--- START ---
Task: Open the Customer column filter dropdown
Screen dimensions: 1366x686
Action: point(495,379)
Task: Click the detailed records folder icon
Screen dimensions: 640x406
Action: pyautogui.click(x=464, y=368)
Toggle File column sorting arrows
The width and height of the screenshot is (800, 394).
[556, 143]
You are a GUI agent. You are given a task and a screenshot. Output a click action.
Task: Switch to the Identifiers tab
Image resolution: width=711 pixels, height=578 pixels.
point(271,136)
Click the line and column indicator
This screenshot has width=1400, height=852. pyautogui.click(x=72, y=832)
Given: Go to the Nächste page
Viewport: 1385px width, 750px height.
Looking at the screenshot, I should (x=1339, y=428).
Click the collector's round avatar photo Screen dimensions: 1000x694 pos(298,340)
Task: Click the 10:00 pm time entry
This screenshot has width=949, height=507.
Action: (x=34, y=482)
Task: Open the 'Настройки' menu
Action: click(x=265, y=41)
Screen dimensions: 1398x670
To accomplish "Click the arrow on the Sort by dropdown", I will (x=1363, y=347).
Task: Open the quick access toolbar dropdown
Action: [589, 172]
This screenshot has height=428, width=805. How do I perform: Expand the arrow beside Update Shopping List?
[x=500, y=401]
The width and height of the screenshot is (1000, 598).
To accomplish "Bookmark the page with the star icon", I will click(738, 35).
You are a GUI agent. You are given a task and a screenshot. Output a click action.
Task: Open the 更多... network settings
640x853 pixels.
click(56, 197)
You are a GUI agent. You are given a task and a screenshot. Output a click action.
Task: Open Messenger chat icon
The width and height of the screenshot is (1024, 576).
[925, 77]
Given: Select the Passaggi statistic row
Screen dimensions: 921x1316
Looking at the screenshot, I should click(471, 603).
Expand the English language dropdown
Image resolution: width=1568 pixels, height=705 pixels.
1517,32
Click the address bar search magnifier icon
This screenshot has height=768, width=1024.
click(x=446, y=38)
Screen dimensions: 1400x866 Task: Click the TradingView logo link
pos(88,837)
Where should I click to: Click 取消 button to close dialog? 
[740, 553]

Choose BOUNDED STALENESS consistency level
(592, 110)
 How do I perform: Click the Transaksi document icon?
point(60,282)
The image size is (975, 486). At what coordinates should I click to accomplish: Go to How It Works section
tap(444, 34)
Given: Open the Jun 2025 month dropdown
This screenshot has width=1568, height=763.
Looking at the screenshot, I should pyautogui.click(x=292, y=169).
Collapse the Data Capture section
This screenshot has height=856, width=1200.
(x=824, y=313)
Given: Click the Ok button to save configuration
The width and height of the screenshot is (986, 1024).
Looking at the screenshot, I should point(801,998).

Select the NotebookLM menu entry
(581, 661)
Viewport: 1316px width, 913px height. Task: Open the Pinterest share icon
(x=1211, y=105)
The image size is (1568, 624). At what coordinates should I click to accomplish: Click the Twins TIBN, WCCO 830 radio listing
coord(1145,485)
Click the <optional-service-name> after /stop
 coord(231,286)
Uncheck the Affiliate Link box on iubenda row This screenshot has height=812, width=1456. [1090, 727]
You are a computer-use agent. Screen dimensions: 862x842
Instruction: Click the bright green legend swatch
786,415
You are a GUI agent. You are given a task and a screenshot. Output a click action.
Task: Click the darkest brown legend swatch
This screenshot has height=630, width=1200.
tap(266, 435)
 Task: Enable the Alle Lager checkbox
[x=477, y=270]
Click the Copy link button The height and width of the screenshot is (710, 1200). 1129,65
--- END ---
For every line of the data above that contains "page", copy that line.

Given: Go to the Nächste page
To accomplish "Bookmark the page with the star icon", I will click(738, 35).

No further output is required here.